Kutipan -
------------------------------
Gambar 3 Model KAB antara Mahasiswa Papua dan Jawa dengan Mediator
Sumber : Data Olahan Peneliti Setelah mahasiswa Papua berhasil masuk ke dalam kelompok mahasiswa Jawa, maka diantara mereka saling menyesuaikan diri sehingga membuahkan perilaku komunikasi adaptif yang merupakan pembauran atau penyesuaian dari perilaku asal mereka masing-masing. Hal ini sesuai dengan model komunikasi Liliweri (2003) yang menggambarkan bahwa strategi komunikasi akomodatif dihasilkan karena pembauran kebudayaan yang dihasilkan dari proses adaptasi sehingga para interaktan tidak lagi berperilaku sesuai budaya asal masingmasing, melainkan membentuk sebuah kebudayaan baru yang secara psikologis menyenangkan kedua belah pihak sehingga menghasilkan komunikasi adaptif yang pada akhirnya menghasilkan KAB efektif. Namun, pada kasus khusus, salah seorang informan Papua yunior, Daniel, menunjukkan proses adaptasi yang relative lebih cepat dibandingkan 5 informan Papua lain, sehingga dia tidak membutuhkan mediator sebagaimana rekan-rekannya. Model KAB tanpa mediator tersebut digambarkan dalam gambar 4, dimana Kompetensi akademik yang relative bagus membuat mahasiswa Papua mampu beradaptasi dengan sistim perkuliahan
dengan cepat karena kemampuan tersebut membuatnya mudah bekerja-sama dengan teman-teman sekelas, khususnya dalam mengerjakan tugas-tugas kuliah, sehingga dia mendapat apresiasi dan penerimaan yang baik dari teman-teman di kelas. Penerimaan dan apresiasi tersebut membuat perilakunya berubah menjadi lebih terbuka, aktif dan percaya diri sehingga dia lebih mudah membaur dan memperoleh banyak teman. Setelah mahasiswa dari 2 kelompok etnis berbeda tersebut saling beradaptasi, maka perilaku mereka tidak lagi sama persis dengan budaya mereka masingmasing, melainkan perilaku adaptif sesuai hasil pembauran dari 2 budaya yang berbeda. Hal ini sesuai dengan model komunikasi Liliweri (gambar 2) yang menggambarkan bahwa strategi komunikasi akomodatif dicapai karena pembauran kebudayaan yang dihasilkan dari proses adaptasi sehingga masing-masing interaktan tidak lagi berperilaku sesuai budaya asalnya, melainkan membentuk sebuah kebudayaan baru yang secara psikologis menyenangkan kedua belah pihak sehingga menghasilkan komunikasi adaptif yang mempermudah tercapainya KAB efektif.
------------------------------
Informasi yang Diberikan -
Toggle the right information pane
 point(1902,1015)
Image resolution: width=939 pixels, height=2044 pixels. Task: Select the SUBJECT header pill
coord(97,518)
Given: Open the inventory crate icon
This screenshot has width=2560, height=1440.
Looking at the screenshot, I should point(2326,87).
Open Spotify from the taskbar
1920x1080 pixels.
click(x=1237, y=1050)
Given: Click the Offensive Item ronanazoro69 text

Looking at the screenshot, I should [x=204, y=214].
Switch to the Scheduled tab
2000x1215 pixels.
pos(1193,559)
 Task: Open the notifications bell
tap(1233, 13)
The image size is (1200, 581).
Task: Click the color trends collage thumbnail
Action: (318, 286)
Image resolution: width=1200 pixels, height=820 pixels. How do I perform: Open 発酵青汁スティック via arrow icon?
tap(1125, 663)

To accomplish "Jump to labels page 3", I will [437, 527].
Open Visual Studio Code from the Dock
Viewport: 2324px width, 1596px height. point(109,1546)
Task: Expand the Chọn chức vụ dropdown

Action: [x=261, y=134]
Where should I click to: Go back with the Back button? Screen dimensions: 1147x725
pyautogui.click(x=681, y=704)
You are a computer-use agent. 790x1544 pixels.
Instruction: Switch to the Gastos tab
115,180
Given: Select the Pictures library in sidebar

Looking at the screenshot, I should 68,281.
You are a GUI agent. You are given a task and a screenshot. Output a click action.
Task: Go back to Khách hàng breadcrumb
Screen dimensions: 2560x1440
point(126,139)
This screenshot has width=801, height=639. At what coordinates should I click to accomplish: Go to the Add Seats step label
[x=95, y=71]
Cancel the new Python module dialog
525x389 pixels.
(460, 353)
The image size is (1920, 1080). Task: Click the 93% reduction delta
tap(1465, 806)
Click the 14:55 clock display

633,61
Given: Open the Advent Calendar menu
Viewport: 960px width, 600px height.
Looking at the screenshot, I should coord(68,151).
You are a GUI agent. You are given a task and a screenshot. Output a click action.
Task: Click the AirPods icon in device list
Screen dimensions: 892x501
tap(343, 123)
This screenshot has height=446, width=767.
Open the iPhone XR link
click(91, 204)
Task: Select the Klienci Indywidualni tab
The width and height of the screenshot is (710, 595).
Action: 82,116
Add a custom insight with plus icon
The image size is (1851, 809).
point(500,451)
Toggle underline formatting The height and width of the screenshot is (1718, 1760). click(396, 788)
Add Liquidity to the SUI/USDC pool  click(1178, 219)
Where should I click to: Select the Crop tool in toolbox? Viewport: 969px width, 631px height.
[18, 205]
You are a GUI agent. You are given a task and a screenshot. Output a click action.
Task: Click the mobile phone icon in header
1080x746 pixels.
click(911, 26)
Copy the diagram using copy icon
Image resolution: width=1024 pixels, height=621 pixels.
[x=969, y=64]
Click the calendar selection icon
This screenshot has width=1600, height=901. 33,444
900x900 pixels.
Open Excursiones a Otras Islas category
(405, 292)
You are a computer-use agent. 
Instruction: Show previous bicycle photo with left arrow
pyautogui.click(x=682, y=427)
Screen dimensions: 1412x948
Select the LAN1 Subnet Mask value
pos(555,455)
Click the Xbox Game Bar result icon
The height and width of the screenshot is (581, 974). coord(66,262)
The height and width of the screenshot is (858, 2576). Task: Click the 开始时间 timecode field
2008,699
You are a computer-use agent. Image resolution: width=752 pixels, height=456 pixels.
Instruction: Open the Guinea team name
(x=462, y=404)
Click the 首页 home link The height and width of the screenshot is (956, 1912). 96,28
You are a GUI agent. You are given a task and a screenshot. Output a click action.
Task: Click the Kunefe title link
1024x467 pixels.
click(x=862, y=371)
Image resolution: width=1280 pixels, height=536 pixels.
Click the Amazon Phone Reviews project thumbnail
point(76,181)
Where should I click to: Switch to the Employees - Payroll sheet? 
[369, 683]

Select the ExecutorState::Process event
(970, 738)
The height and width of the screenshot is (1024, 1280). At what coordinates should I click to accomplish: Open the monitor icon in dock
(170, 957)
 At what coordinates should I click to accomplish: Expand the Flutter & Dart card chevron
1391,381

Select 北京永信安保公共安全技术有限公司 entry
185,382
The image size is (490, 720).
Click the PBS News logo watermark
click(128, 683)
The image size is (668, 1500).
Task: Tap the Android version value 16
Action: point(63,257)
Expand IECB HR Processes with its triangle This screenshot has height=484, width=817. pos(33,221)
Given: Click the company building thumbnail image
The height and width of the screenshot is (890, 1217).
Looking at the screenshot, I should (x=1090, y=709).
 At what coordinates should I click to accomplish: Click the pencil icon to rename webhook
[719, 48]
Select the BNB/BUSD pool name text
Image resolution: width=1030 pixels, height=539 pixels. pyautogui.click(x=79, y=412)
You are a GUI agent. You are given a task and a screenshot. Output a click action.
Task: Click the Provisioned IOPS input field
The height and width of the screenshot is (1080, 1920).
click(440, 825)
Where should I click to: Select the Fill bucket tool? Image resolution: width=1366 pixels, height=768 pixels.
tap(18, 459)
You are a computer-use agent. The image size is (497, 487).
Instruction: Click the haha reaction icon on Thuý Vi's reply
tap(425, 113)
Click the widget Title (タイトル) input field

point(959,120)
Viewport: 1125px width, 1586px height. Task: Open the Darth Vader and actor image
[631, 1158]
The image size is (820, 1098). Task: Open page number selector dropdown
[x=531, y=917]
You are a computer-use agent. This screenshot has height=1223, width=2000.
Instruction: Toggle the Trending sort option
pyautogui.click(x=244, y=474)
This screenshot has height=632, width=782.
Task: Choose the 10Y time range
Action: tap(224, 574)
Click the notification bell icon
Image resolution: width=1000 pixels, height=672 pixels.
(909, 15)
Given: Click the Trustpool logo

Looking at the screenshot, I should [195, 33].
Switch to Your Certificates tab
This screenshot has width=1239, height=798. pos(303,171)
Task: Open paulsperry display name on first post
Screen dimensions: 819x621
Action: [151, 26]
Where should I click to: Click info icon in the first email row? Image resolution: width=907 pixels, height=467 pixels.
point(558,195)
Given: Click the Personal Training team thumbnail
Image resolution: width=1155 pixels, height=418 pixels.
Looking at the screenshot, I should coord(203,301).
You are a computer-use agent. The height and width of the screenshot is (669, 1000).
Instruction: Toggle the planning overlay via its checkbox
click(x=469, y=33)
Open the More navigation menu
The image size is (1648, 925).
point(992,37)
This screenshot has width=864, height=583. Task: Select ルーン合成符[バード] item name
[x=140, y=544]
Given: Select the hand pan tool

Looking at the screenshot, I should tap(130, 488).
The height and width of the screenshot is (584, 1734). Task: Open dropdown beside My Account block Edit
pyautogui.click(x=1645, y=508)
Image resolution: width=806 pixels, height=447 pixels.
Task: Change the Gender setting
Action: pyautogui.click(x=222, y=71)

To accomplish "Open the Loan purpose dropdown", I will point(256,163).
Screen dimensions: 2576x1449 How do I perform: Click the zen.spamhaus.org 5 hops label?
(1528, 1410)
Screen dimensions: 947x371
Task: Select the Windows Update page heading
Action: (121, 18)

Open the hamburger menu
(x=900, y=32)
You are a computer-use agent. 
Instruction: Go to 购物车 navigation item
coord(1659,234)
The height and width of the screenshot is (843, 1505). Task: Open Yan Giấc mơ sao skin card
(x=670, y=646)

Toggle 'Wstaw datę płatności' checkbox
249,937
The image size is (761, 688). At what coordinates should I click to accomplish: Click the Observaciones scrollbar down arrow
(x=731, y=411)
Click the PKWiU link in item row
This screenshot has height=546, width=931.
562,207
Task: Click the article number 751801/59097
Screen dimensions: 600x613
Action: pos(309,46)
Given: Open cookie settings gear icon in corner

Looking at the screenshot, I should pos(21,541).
------------------------------
Rincian Tugas -
Tolong sebutkan alasan Daniel tidak membutuhkan mediator seperti rekan-rekannya, menurut kutipan tentang komunikasi mahasiswa Papua dan Jawa. Catatan tersebut tidak berperan dalam hal ini.

Penyelesaian -
Proses adaptasinya relatif lebih cepat dibandingkan lima informan Papua lainnya.